- _DATASET ENTRIES_:
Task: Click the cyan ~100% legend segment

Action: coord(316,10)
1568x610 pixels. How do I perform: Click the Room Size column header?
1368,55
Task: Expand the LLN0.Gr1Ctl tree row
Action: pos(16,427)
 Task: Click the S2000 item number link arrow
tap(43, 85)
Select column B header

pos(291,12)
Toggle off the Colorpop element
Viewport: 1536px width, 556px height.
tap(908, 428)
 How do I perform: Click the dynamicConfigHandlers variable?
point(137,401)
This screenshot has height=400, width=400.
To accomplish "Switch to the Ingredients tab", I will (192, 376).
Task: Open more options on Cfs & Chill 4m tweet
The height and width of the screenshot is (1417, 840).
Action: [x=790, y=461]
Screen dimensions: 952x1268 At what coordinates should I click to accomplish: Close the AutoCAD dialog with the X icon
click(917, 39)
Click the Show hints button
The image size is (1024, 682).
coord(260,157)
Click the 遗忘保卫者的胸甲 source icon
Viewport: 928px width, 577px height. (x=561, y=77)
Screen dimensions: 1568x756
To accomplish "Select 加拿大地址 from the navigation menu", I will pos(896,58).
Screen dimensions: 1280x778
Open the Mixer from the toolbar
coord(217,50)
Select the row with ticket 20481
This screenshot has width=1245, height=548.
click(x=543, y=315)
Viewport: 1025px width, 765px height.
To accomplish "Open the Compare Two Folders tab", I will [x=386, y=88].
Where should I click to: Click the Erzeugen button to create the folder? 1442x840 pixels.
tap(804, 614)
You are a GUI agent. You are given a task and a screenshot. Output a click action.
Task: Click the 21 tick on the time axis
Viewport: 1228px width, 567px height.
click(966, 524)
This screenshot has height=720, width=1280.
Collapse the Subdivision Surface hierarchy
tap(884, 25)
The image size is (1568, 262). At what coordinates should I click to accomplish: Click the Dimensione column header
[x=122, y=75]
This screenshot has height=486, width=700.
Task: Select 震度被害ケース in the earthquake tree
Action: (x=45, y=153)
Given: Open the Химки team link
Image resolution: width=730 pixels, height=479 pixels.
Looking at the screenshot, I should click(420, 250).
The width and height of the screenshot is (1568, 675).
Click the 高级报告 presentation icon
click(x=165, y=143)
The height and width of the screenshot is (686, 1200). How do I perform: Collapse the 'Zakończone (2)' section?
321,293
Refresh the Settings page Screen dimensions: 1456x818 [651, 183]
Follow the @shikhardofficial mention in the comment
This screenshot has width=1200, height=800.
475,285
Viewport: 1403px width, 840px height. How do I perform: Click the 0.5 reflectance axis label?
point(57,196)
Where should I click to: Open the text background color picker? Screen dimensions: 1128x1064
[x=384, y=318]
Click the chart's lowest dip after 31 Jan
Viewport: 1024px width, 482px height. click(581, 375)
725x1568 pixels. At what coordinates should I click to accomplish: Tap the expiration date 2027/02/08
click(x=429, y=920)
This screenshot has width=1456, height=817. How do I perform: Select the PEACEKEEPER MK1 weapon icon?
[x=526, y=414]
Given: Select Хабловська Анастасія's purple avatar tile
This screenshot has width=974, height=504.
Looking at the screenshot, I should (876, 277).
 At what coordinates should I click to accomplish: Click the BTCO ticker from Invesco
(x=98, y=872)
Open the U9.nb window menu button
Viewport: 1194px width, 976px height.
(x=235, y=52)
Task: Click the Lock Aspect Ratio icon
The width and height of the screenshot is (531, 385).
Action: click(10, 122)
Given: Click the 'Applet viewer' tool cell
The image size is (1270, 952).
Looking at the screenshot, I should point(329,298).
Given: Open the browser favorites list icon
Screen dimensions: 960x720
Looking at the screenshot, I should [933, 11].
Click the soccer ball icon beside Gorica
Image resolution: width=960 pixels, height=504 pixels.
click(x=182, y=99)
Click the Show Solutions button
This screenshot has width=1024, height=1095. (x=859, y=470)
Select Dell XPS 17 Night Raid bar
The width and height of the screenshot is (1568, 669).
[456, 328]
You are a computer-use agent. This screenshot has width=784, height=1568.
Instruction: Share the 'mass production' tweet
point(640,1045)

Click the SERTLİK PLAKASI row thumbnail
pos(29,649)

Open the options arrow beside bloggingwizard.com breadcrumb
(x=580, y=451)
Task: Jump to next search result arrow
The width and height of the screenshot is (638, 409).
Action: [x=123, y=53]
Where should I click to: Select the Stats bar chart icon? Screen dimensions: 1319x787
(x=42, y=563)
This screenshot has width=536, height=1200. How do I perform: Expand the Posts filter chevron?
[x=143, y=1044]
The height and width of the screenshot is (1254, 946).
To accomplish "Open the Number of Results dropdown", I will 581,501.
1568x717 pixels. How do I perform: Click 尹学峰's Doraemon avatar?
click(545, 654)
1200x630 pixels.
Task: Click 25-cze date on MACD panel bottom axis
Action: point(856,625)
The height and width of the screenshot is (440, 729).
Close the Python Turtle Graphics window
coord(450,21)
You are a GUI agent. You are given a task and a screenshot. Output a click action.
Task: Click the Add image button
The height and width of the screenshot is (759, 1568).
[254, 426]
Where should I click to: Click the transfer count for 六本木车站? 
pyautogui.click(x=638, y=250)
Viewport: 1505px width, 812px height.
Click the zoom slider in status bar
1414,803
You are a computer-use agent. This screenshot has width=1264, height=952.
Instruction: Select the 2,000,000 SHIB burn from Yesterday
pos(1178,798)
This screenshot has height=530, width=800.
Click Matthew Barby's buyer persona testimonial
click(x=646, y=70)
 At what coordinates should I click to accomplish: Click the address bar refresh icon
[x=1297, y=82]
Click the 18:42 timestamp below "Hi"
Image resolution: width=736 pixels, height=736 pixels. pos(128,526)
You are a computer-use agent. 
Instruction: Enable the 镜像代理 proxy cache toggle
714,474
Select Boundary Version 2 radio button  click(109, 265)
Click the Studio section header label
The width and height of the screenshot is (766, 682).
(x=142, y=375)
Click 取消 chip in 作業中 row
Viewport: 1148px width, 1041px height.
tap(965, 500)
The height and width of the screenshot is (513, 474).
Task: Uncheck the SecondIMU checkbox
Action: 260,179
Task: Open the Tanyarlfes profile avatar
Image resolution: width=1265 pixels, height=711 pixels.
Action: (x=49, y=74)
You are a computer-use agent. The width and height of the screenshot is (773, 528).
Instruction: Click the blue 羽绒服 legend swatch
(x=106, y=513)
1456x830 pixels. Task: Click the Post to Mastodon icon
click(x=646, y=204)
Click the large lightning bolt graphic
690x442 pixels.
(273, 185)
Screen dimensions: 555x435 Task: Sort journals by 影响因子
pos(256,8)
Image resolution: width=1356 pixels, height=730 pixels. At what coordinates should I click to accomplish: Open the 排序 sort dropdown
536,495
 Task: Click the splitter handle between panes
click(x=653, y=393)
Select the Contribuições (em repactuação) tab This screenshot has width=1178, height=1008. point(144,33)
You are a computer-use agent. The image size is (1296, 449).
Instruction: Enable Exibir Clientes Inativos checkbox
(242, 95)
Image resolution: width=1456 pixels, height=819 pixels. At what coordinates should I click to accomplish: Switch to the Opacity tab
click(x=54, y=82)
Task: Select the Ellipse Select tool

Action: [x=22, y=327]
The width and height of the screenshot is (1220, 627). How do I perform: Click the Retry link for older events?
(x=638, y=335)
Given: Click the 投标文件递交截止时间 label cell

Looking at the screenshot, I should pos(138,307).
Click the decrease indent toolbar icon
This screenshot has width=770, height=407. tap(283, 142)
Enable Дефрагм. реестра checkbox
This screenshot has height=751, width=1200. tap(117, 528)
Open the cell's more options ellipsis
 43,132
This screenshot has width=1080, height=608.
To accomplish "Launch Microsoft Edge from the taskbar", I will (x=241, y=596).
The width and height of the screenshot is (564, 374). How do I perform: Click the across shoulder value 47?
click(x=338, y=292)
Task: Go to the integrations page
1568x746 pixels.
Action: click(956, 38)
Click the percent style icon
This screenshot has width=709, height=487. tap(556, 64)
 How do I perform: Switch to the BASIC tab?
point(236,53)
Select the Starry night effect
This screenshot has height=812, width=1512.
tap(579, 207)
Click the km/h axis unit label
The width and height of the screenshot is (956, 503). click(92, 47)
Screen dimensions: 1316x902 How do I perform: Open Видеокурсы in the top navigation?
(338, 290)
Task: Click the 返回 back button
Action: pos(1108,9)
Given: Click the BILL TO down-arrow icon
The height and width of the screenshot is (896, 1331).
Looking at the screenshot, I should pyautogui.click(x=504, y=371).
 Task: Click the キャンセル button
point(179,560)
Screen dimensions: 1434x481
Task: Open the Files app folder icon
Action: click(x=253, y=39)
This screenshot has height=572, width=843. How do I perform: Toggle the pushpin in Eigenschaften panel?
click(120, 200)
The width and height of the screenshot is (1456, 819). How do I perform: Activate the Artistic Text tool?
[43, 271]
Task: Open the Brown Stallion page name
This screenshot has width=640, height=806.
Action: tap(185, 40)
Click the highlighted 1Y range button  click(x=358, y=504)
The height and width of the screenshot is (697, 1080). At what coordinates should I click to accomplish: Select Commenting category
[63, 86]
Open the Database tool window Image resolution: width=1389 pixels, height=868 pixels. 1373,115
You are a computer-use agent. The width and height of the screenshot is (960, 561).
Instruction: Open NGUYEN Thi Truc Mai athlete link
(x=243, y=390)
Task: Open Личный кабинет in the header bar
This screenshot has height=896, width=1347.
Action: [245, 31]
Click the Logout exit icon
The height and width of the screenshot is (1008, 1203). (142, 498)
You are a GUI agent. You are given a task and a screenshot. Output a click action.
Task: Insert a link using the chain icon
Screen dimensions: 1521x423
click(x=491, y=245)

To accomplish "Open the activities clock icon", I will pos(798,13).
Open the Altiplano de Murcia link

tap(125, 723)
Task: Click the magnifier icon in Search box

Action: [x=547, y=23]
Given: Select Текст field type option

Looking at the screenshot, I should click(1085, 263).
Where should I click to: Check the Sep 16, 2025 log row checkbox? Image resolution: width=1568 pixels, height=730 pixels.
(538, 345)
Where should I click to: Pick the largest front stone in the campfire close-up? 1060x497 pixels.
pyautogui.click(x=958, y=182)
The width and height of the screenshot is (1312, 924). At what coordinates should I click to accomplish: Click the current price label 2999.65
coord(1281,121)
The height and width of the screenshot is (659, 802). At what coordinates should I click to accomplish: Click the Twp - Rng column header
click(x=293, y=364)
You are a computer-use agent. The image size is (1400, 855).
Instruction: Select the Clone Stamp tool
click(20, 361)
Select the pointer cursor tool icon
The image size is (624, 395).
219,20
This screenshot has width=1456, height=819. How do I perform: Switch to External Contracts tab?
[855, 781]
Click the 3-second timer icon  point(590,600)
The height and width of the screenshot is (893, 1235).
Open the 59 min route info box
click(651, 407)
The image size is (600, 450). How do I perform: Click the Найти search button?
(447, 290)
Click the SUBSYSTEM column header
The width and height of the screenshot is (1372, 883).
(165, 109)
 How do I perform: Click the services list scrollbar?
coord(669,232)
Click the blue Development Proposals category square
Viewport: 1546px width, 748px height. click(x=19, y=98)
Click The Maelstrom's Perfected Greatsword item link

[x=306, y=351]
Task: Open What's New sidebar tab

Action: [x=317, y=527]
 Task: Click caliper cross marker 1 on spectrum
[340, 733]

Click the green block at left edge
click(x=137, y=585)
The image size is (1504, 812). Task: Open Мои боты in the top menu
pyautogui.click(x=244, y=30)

- _EXERCISE DIRECTIONS_:
Reproduce the part of the data that opens with the line containing "Task: Open the Brown Stallion page name" and closes with the line containing "The height and width of the screenshot is (1008, 1203).", and switch "Commenting" to "Reviewing" while keeping everything else unchanged.

- _OUTPUT_:
Task: Open the Brown Stallion page name
This screenshot has width=640, height=806.
Action: tap(185, 40)
Click the highlighted 1Y range button  click(x=358, y=504)
The height and width of the screenshot is (697, 1080). At what coordinates should I click to accomplish: Select Reviewing category
[63, 86]
Open the Database tool window Image resolution: width=1389 pixels, height=868 pixels. 1373,115
You are a computer-use agent. The width and height of the screenshot is (960, 561).
Instruction: Open NGUYEN Thi Truc Mai athlete link
(x=243, y=390)
Task: Open Личный кабинет in the header bar
This screenshot has height=896, width=1347.
Action: [245, 31]
Click the Logout exit icon
The height and width of the screenshot is (1008, 1203). (142, 498)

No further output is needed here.